Ben o dostum akademisyen kadar konuya iyimser bakamıyorum maalesef!.. Üniversitenin bulunduğu kentin toplumsal yaşamını etkilemesi aslında ne anlama gelir, gelmelidir: Kadın-erkek ilişkilerinin çağdaşlaşması, bilimsel ve genel kültür kitapçılarının çoğalması ve yerleşik kalıcı hale gelmesi, tiyatro ve sinema salonlarının, pastane, lokanta ve kahvehane gibi işyerlerinin yakın çevrede çoğalması, gazete, dergi ve kitap satışlarının artması, üniversitelilerin yaşam tarzlarının o kenti olumlu düzeyde etkilemesi gibi. Bugün gördüğüm, gözlemlediğim kadarıyla kentler üniversiteyle bir müşteri kitlesi olarak ilgilenmektedir. Kent ile üniversite arasında düşünce alışverişi pek olmamakta ve bir süre sonra üniversite kentin dünyası içinde kaybolmakta, kentin inanç ve politik anlayışının sınırları içine kapanmaktadır.
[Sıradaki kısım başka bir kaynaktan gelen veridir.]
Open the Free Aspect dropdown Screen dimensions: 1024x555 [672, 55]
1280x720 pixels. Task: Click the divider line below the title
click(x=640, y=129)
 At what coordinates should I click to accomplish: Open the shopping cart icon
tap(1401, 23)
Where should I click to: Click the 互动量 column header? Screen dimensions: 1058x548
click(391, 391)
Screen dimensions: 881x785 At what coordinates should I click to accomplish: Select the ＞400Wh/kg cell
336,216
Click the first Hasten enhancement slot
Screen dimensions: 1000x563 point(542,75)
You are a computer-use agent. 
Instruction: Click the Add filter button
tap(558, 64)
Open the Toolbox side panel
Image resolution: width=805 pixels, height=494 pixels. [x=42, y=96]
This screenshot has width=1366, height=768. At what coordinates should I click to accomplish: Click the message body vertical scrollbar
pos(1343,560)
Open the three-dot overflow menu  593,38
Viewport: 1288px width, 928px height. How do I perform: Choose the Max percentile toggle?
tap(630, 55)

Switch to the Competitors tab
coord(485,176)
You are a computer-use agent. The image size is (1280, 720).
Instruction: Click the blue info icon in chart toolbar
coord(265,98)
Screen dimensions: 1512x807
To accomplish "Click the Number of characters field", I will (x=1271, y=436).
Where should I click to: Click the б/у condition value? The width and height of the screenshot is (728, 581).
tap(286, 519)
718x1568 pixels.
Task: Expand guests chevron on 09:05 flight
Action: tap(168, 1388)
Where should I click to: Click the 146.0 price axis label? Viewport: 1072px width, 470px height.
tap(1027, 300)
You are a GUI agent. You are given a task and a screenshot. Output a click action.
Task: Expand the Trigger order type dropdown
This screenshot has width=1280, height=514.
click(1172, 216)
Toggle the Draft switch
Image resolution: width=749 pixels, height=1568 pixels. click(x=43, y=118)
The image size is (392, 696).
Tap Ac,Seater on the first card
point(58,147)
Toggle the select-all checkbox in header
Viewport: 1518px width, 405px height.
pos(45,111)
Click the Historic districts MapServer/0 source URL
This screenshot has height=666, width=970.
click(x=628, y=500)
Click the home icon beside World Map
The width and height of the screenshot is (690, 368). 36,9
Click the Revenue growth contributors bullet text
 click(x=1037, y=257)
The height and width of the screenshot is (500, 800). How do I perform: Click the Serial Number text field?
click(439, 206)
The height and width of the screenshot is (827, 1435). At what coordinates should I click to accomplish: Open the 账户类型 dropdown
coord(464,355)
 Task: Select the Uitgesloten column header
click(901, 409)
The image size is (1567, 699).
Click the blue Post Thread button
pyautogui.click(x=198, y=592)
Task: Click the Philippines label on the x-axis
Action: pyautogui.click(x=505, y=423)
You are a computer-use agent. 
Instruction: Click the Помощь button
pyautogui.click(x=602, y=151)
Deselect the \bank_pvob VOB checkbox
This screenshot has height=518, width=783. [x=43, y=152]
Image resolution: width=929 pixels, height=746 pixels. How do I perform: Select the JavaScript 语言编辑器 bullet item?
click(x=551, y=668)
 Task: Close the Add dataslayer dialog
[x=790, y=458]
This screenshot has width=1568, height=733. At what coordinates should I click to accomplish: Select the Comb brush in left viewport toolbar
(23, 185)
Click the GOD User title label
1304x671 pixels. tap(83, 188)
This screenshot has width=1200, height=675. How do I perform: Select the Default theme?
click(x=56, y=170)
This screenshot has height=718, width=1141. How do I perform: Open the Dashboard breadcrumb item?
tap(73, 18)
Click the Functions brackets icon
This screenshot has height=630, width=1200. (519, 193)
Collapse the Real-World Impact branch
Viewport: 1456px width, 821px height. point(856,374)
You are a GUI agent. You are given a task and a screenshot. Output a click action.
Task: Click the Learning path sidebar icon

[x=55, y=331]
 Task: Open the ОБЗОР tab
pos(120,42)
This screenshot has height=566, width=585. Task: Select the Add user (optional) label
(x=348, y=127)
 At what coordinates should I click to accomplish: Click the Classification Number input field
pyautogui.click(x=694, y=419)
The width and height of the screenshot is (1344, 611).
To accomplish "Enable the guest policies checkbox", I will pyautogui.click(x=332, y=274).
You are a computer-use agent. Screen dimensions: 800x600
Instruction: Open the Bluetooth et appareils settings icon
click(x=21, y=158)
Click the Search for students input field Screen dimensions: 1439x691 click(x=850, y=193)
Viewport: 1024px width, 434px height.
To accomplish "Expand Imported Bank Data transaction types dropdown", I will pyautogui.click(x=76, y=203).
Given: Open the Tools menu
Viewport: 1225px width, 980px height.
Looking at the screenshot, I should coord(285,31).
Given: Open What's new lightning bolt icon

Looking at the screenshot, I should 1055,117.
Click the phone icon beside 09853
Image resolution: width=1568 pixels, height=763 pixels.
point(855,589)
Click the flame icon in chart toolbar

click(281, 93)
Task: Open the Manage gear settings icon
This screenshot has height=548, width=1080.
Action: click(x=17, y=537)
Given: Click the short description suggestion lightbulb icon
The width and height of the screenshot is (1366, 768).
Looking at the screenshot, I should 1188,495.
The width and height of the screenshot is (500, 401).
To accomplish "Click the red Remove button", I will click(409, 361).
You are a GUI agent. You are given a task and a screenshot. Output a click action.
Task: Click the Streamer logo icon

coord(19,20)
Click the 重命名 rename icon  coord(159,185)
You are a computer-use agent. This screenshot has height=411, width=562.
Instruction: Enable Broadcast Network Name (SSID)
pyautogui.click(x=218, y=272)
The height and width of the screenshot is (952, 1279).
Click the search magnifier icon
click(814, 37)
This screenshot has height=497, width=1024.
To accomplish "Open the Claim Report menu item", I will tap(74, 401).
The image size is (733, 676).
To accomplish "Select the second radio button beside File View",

Özellikle de hemen her açıdan batının doğusunda kalmış olan Balıkesir üniversitesi gibi üniversitelerde çalışan öğretim elemanları ve öğrenim gören öğrenciler kentlerin üniversiteyi soluksuz bırakacak kadar sıktığından yakınmaya başlamış bulunmaktadırlar…

Bu düşünce ve kanaatleri ortaya koyduktan sonra yazımın başlığında sorduğu soruya yani ‘ÜNİVERSİTELERİMİZ GECEKONDULAŞIYOR MU?’ Sorusuna sizler ne yanıt verirsiniz acaba!..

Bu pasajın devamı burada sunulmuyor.